== Task to carry out ==
Update the records below so that every occurrence of "Where should I click to" becomes "Where do I click to", keeping all other text unchanged.

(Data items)

-- begin --

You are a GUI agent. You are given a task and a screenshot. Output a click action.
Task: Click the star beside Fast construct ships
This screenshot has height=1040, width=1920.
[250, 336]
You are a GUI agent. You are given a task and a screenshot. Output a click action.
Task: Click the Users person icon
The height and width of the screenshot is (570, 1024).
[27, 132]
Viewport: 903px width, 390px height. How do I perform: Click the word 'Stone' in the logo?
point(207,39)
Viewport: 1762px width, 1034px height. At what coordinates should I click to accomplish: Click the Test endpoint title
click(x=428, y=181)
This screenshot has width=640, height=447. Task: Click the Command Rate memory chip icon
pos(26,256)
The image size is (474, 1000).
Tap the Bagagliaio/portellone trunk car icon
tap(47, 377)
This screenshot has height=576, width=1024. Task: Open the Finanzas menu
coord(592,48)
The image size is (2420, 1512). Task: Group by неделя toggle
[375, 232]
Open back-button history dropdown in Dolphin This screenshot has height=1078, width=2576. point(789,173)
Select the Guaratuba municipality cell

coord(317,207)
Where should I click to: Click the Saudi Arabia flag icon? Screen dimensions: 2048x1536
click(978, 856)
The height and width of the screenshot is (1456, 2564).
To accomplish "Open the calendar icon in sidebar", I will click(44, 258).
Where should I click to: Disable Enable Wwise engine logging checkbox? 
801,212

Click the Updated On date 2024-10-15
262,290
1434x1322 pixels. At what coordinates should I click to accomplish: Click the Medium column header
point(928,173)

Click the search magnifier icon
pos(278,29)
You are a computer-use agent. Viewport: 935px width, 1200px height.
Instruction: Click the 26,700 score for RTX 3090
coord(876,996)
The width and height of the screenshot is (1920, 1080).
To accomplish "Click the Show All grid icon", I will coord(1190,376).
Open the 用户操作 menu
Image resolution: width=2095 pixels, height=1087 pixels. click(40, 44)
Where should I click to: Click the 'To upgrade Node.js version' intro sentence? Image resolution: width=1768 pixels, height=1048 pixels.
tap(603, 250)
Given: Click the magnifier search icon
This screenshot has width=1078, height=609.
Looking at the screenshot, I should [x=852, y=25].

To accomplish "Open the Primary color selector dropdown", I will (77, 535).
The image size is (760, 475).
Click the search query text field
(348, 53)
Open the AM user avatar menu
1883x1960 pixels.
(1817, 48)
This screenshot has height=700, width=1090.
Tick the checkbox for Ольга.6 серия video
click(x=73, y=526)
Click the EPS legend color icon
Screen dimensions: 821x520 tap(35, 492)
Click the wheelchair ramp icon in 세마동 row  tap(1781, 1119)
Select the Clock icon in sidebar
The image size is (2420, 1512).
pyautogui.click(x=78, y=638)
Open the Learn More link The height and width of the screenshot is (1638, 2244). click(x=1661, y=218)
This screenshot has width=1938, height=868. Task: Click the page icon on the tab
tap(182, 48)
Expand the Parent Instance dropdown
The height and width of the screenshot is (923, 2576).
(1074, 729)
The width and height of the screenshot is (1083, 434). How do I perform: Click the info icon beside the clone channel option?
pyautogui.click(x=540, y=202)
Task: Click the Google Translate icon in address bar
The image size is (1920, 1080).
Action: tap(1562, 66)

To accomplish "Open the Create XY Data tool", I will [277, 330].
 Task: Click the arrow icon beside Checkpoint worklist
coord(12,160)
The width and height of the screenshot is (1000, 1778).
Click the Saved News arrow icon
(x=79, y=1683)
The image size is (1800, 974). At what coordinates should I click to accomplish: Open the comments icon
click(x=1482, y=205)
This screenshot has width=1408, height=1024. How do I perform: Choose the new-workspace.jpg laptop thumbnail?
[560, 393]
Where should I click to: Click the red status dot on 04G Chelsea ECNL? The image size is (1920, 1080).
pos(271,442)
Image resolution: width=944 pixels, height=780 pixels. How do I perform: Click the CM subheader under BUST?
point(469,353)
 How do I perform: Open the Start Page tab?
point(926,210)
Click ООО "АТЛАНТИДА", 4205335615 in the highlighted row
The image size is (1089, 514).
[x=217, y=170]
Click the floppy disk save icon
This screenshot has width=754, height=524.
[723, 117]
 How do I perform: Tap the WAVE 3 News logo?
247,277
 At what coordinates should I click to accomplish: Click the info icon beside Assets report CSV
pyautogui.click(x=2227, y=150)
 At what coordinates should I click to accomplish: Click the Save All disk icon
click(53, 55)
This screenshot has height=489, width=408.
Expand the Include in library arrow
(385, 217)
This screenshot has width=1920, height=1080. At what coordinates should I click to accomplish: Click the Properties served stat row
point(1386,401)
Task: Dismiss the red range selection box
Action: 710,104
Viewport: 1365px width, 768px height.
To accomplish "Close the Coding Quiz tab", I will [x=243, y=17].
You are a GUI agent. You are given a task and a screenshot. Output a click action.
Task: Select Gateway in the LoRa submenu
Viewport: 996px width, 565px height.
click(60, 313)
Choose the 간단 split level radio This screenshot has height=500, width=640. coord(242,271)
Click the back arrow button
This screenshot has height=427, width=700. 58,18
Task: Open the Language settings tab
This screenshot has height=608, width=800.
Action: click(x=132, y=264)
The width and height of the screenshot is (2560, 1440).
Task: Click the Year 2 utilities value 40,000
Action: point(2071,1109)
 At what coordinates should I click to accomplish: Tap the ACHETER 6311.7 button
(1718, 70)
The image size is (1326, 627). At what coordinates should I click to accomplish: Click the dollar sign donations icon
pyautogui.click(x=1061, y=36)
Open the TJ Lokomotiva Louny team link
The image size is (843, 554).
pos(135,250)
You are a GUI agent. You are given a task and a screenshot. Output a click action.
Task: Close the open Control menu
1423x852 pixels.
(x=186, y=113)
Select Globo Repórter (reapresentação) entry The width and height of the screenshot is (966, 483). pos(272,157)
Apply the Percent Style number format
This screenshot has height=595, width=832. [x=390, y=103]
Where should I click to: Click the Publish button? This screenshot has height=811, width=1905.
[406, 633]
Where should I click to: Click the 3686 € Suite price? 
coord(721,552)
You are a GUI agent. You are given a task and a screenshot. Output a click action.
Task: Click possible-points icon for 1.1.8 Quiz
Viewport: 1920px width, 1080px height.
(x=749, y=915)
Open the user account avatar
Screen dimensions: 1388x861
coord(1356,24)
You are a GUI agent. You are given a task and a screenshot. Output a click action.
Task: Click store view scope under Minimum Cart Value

-- end --

== Complete output ==
You are a GUI agent. You are given a task and a screenshot. Output a click action.
Task: Click the star beside Fast construct ships
This screenshot has height=1040, width=1920.
[250, 336]
You are a GUI agent. You are given a task and a screenshot. Output a click action.
Task: Click the Users person icon
The height and width of the screenshot is (570, 1024).
[27, 132]
Viewport: 903px width, 390px height. How do I perform: Click the word 'Stone' in the logo?
point(207,39)
Viewport: 1762px width, 1034px height. At what coordinates should I click to accomplish: Click the Test endpoint title
click(x=428, y=181)
This screenshot has width=640, height=447. Task: Click the Command Rate memory chip icon
pos(26,256)
The image size is (474, 1000).
Tap the Bagagliaio/portellone trunk car icon
tap(47, 377)
This screenshot has height=576, width=1024. Task: Open the Finanzas menu
coord(592,48)
The image size is (2420, 1512). Task: Group by неделя toggle
[375, 232]
Open back-button history dropdown in Dolphin This screenshot has height=1078, width=2576. point(789,173)
Select the Guaratuba municipality cell

coord(317,207)
Where do I click to: Click the Saudi Arabia flag icon? Screen dimensions: 2048x1536
click(978, 856)
The height and width of the screenshot is (1456, 2564).
To accomplish "Open the calendar icon in sidebar", I will click(44, 258).
Where do I click to: Disable Enable Wwise engine logging checkbox? 
801,212

Click the Updated On date 2024-10-15
262,290
1434x1322 pixels. At what coordinates should I click to accomplish: Click the Medium column header
point(928,173)

Click the search magnifier icon
pos(278,29)
You are a computer-use agent. Viewport: 935px width, 1200px height.
Instruction: Click the 26,700 score for RTX 3090
coord(876,996)
The width and height of the screenshot is (1920, 1080).
To accomplish "Click the Show All grid icon", I will coord(1190,376).
Open the 用户操作 menu
Image resolution: width=2095 pixels, height=1087 pixels. click(40, 44)
Where do I click to: Click the 'To upgrade Node.js version' intro sentence? Image resolution: width=1768 pixels, height=1048 pixels.
tap(603, 250)
Given: Click the magnifier search icon
This screenshot has width=1078, height=609.
Looking at the screenshot, I should [x=852, y=25].

To accomplish "Open the Primary color selector dropdown", I will (77, 535).
The image size is (760, 475).
Click the search query text field
(348, 53)
Open the AM user avatar menu
1883x1960 pixels.
(1817, 48)
This screenshot has height=700, width=1090.
Tick the checkbox for Ольга.6 серия video
click(x=73, y=526)
Click the EPS legend color icon
Screen dimensions: 821x520 tap(35, 492)
Click the wheelchair ramp icon in 세마동 row  tap(1781, 1119)
Select the Clock icon in sidebar
The image size is (2420, 1512).
pyautogui.click(x=78, y=638)
Open the Learn More link The height and width of the screenshot is (1638, 2244). click(x=1661, y=218)
This screenshot has width=1938, height=868. Task: Click the page icon on the tab
tap(182, 48)
Expand the Parent Instance dropdown
The height and width of the screenshot is (923, 2576).
(1074, 729)
The width and height of the screenshot is (1083, 434). How do I perform: Click the info icon beside the clone channel option?
pyautogui.click(x=540, y=202)
Task: Click the Google Translate icon in address bar
The image size is (1920, 1080).
Action: tap(1562, 66)

To accomplish "Open the Create XY Data tool", I will [277, 330].
 Task: Click the arrow icon beside Checkpoint worklist
coord(12,160)
The width and height of the screenshot is (1000, 1778).
Click the Saved News arrow icon
(x=79, y=1683)
The image size is (1800, 974). At what coordinates should I click to accomplish: Open the comments icon
click(x=1482, y=205)
This screenshot has width=1408, height=1024. How do I perform: Choose the new-workspace.jpg laptop thumbnail?
[560, 393]
Where do I click to: Click the red status dot on 04G Chelsea ECNL? The image size is (1920, 1080).
pos(271,442)
Image resolution: width=944 pixels, height=780 pixels. How do I perform: Click the CM subheader under BUST?
point(469,353)
 How do I perform: Open the Start Page tab?
point(926,210)
Click ООО "АТЛАНТИДА", 4205335615 in the highlighted row
The image size is (1089, 514).
[x=217, y=170]
Click the floppy disk save icon
This screenshot has width=754, height=524.
[723, 117]
 How do I perform: Tap the WAVE 3 News logo?
247,277
 At what coordinates should I click to accomplish: Click the info icon beside Assets report CSV
pyautogui.click(x=2227, y=150)
 At what coordinates should I click to accomplish: Click the Save All disk icon
click(53, 55)
This screenshot has height=489, width=408.
Expand the Include in library arrow
(385, 217)
This screenshot has width=1920, height=1080. At what coordinates should I click to accomplish: Click the Properties served stat row
point(1386,401)
Task: Dismiss the red range selection box
Action: 710,104
Viewport: 1365px width, 768px height.
To accomplish "Close the Coding Quiz tab", I will [x=243, y=17].
You are a GUI agent. You are given a task and a screenshot. Output a click action.
Task: Select Gateway in the LoRa submenu
Viewport: 996px width, 565px height.
click(60, 313)
Choose the 간단 split level radio This screenshot has height=500, width=640. coord(242,271)
Click the back arrow button
This screenshot has height=427, width=700. 58,18
Task: Open the Language settings tab
This screenshot has height=608, width=800.
Action: click(x=132, y=264)
The width and height of the screenshot is (2560, 1440).
Task: Click the Year 2 utilities value 40,000
Action: point(2071,1109)
 At what coordinates should I click to accomplish: Tap the ACHETER 6311.7 button
(1718, 70)
The image size is (1326, 627). At what coordinates should I click to accomplish: Click the dollar sign donations icon
pyautogui.click(x=1061, y=36)
Open the TJ Lokomotiva Louny team link
The image size is (843, 554).
pos(135,250)
You are a GUI agent. You are given a task and a screenshot. Output a click action.
Task: Close the open Control menu
1423x852 pixels.
(x=186, y=113)
Select Globo Repórter (reapresentação) entry The width and height of the screenshot is (966, 483). pos(272,157)
Apply the Percent Style number format
This screenshot has height=595, width=832. [x=390, y=103]
Where do I click to: Click the Publish button? This screenshot has height=811, width=1905.
[406, 633]
Where do I click to: Click the 3686 € Suite price? 
coord(721,552)
You are a GUI agent. You are given a task and a screenshot. Output a click action.
Task: Click possible-points icon for 1.1.8 Quiz
Viewport: 1920px width, 1080px height.
(x=749, y=915)
Open the user account avatar
Screen dimensions: 1388x861
coord(1356,24)
You are a GUI agent. You are given a task and a screenshot. Output a click action.
Task: Click store view scope under Minimum Cart Value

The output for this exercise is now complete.